Wein trinken und genießen ist etwas Emotionales, und im Wein kann der Künstler Inspiration finden. Keiner hat dies schöner und treffender ausgedrückt als Shakespeare in seinem "König Heinrich der Vierte" (2. Teil, 4. Aufzug, 3. Szene) , wo er den lebensfrohen Falstaff in der Übersetzung der beiden Schlegels ausrufen lässt:
(Der Wein) „steigt Euch in das Gehirn, zerteilt da alle albernen und rohen Dünste, die es umgeben, macht es sinnig, schnell und erfinderisch, voll von behenden, feurigen und ergötzlichen Bildern; wenn diese dann der Stimme, der Zunge, überliefert werden, was ihre Geburt ist, so wird vortrefflicher Witz daraus".
Vortrefflicher Witz können natürlich auch die schönen Farben und Formen des Malers oder Bildhauers bzw. die spannenden Klänge des Musikers sein. „Vortrefflichen Witz“ hat auch Antonio Machado, Spaniens bedeutendster Lyriker des 20. Jahrhunderts mit einem wunderschönen, schnörkellosen Gedicht zustande gebracht (meine holprige Übersetzung bitte ich zu entschuldigen):
Un vino risueño me dijo el camino
Yo escucho los áureos consejos del vino
Que el vino es a veces escala de ensueño.
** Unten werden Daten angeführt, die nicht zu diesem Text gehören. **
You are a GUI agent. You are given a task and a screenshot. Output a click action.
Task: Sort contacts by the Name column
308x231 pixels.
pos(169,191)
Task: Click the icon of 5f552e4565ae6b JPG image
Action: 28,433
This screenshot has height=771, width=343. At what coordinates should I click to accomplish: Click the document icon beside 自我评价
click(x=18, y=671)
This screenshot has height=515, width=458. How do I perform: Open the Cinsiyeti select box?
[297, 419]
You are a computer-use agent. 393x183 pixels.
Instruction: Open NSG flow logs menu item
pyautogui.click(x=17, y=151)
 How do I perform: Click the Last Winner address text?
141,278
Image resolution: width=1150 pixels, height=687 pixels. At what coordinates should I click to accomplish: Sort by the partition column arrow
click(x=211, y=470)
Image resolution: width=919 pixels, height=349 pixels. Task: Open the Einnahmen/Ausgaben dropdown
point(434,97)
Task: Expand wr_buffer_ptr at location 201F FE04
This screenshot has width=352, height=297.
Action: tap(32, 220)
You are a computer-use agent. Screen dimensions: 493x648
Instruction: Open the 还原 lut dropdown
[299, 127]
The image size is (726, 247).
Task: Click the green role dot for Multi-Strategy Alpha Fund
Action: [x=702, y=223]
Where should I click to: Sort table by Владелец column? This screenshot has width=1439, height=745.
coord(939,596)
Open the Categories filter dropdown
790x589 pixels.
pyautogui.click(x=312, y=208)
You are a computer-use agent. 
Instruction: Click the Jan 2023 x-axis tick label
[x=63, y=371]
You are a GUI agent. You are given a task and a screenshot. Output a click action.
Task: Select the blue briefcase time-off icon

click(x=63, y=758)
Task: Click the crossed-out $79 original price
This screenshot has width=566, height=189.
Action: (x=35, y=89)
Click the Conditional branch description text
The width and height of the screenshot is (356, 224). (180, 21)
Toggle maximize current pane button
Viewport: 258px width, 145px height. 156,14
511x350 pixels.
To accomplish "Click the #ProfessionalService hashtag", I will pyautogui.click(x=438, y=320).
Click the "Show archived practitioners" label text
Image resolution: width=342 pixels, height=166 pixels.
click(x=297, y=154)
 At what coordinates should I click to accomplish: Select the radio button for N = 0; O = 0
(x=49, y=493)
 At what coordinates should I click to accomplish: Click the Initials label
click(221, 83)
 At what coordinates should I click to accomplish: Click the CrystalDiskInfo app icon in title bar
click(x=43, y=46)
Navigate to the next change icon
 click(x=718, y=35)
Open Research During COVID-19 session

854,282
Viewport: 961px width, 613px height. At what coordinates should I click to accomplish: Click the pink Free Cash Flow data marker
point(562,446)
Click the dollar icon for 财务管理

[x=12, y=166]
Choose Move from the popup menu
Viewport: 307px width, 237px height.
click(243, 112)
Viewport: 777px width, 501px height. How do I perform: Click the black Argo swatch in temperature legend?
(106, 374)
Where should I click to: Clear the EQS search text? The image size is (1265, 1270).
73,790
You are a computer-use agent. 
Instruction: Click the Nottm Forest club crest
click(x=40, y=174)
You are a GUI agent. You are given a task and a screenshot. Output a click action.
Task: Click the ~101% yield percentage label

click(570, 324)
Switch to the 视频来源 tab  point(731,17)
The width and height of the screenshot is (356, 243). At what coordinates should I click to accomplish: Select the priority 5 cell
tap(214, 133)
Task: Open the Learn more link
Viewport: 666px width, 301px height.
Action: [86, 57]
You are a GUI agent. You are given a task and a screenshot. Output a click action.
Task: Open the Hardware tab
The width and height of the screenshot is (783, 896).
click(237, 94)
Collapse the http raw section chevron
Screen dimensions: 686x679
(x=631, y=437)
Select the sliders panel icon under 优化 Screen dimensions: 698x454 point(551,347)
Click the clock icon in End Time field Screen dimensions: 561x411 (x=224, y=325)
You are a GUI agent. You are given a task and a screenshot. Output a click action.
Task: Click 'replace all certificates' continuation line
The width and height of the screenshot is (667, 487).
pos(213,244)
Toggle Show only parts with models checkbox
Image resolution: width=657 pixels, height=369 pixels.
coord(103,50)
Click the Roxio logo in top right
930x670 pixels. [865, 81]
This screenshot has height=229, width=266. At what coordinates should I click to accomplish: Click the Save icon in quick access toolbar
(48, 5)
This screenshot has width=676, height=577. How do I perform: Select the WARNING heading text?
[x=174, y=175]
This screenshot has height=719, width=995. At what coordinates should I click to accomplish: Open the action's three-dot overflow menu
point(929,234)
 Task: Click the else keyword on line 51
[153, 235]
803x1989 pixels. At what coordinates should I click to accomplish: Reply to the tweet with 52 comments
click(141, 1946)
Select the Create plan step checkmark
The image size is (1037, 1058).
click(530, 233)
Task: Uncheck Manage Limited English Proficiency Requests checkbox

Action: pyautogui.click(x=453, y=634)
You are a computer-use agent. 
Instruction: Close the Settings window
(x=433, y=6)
Abril y la noche y el vino risueño
Cantaron en coro su salmo de amor
Ein lächelnder Wein wies mir den Weg
Ich vernahm seine goldenen Ratschläge
Denn der Wein ist manchmal eine Stufe zu den Träumen.
Der April, die Nacht und der lächelnde Wein
Sangen gemeinsam ihren Psalm der Liebe
Ich hoffe, dass Sie Freude an meinem Blog und an unserer kleinen und exklusiven Auswahl spanischer Weine haben.